**Required work**
(a) According to the loan portfolio article, where should the balance between risk and return within the portfolio be established?
(b) Render this sentence from the loan portfolio article in Spanish: "Neither the customer nor the bank wants to be put into the situation where payments are unable to be met."
(c) Repeat word for word the stretch of the loan portfolio article from "Rather than having" through "significantly less abrasive.".

**Document passage**
How to Outrun the Grim Reaper

How to Outrun the Grim Reaper
by Jay Brew & Kyle Kuster |April 2010
Contributions by Michelle Gula
Overseeing a bank’s loan portfolio has always been a managed strategy. For many banks, the
recent experience has called attention to this issue. The balance between risk and return within
the portfolio should be established in a credit philosophy and credit culture, while closely
monitoring exceptions and loan mix.
During the mid-2000’s boom period, many banks rode the wave of rapid and contestably
irrational growth by making excessive exceptions or alternative loans to customers that would
otherwise not be originated under stricter loan guidelines. This in mind, your bank should be
monitoring loan performance against your historical trends and industry benchmarks.
Proactive Monitoring is Key
Knowing the customer and maintaining relationships are vital to providing the best financial
service experience possible for your customer. Neither the customer nor the bank wants to be
put into the situation where payments are unable to be met. When issues have occurred, many
banks have seen a move from relationship banking to recovery banking.
Rather than having a monthly contact point (the payments) and a positive relationship that
allowed the customer to achieve their financial goals, some banks are now attempting to collect
on past due loans, which is cast as antagonistic. However, there are methods to make this
process significantly less abrasive.

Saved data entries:
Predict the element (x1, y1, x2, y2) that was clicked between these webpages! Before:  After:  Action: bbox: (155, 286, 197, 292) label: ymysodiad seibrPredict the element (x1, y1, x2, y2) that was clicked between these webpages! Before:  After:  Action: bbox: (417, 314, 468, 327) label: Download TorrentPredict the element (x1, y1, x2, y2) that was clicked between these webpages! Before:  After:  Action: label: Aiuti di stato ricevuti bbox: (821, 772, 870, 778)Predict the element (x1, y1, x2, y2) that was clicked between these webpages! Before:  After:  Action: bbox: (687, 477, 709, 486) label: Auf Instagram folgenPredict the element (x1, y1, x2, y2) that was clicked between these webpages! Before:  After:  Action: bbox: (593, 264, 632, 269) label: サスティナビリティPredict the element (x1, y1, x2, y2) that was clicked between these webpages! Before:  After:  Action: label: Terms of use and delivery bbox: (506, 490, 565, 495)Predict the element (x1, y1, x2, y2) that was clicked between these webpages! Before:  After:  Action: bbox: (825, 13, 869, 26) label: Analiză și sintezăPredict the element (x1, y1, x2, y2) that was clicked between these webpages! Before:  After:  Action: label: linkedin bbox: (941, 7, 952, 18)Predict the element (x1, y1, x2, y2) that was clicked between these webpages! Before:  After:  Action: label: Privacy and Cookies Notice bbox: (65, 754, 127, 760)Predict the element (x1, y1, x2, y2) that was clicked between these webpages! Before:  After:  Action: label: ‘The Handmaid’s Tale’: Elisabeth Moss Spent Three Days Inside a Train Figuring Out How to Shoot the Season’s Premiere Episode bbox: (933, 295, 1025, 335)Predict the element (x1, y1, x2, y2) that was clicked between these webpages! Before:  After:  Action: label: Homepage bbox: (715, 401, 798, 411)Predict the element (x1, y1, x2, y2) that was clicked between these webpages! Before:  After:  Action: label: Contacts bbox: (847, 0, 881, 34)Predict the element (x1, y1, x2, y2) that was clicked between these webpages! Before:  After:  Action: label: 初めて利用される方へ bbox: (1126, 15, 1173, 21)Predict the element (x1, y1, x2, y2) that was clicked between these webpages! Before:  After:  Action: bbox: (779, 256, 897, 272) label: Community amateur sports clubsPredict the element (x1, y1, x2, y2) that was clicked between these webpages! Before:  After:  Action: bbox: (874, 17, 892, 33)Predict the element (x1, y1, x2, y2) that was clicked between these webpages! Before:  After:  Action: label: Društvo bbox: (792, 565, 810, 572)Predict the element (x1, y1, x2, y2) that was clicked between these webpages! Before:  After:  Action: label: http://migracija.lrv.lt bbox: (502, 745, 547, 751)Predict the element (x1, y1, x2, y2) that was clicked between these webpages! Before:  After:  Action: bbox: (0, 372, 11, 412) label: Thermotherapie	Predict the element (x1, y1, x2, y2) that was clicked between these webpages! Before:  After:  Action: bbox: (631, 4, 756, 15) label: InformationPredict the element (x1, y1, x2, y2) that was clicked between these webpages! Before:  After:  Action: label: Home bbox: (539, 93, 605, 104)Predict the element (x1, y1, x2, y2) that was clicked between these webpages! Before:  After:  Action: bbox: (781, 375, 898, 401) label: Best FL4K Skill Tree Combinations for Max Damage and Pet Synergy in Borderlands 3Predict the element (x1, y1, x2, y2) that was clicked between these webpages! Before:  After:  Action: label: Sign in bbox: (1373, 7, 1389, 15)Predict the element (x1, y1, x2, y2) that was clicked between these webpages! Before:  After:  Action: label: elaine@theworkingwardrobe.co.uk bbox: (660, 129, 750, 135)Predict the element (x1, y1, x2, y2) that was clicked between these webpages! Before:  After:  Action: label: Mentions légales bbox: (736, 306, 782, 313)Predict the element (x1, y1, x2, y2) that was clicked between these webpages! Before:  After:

**Outputs in order**
(a) In a credit philosophy and credit culture.

(b) Ni el cliente ni el banco quieren verse en una situación en la que no se puedan realizar los pagos.

(c)
Rather than having a monthly contact point (the payments) and a positive relationship that
allowed the customer to achieve their financial goals, some banks are now attempting to collect
on past due loans, which is cast as antagonistic. However, there are methods to make this
process significantly less abrasive.